Vitamin B6 Alleviates Lipopolysaccharide-induced Myocardial Injury by Ferroptosis and Apoptosis Regulation
Abstract
Vitamin B6 (VitB6) is a water-soluble vitamin that includes the compounds pyridoxine, pyridoxal, pyridoxamine, and their phosphorylated derivatives. In this study, we demonstrate that VitB6 can alleviate myocardial injury induced by lipopolysaccharide (LPS). Specifically, we show that VitB6 suppresses oxidative stress and lipid peroxidation caused by LPS, which are key drivers of ferroptosis and apoptosis, both in vivo and in vitro. Additionally, VitB6 regulates the expression of iron regulatory proteins, thereby helping to maintain intracellular iron homeostasis.
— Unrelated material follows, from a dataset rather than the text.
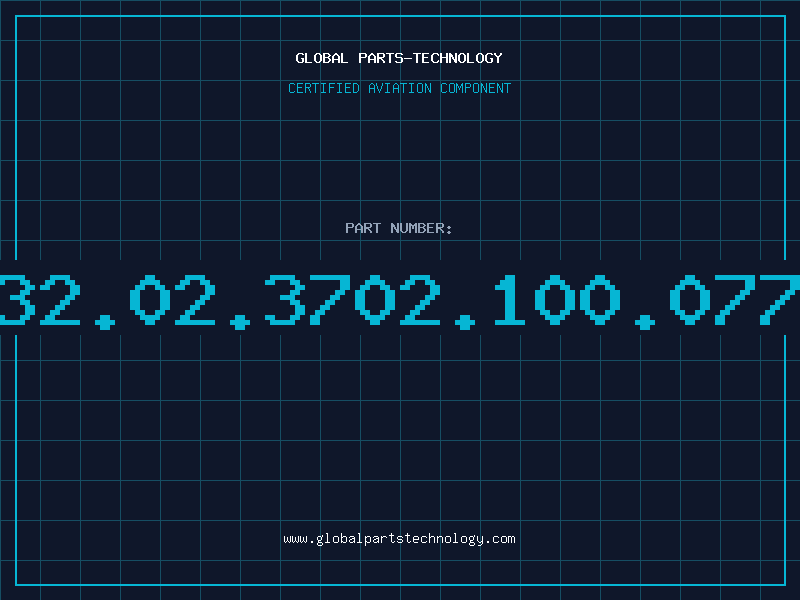Click the dot between 100 and 077
800x600 pixels.
[645, 321]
To further confirm its protective effects, we pretreated mice with ferrostatin-1 (Fer-1) and emricasan, which effectively mimicked the pharmacological actions of VitB6. This intervention improved the survival rate of mice exposed to high doses of LPS. Furthermore, VitB6 modulated the expression of LPS-induced apoptosis-related proteins and iron regulatory proteins, notably activating Nrf2 (nuclear factor erythroid 2-related factor 2), a transcription factor that enhances the expression of antioxidant enzymes and mitigates LPS-induced ferroptosis and apoptosis. Overall, our findings suggest that VitB6 holds potential as a therapeutic agent for mitigating LPS-induced myocardial Fer-1 injury.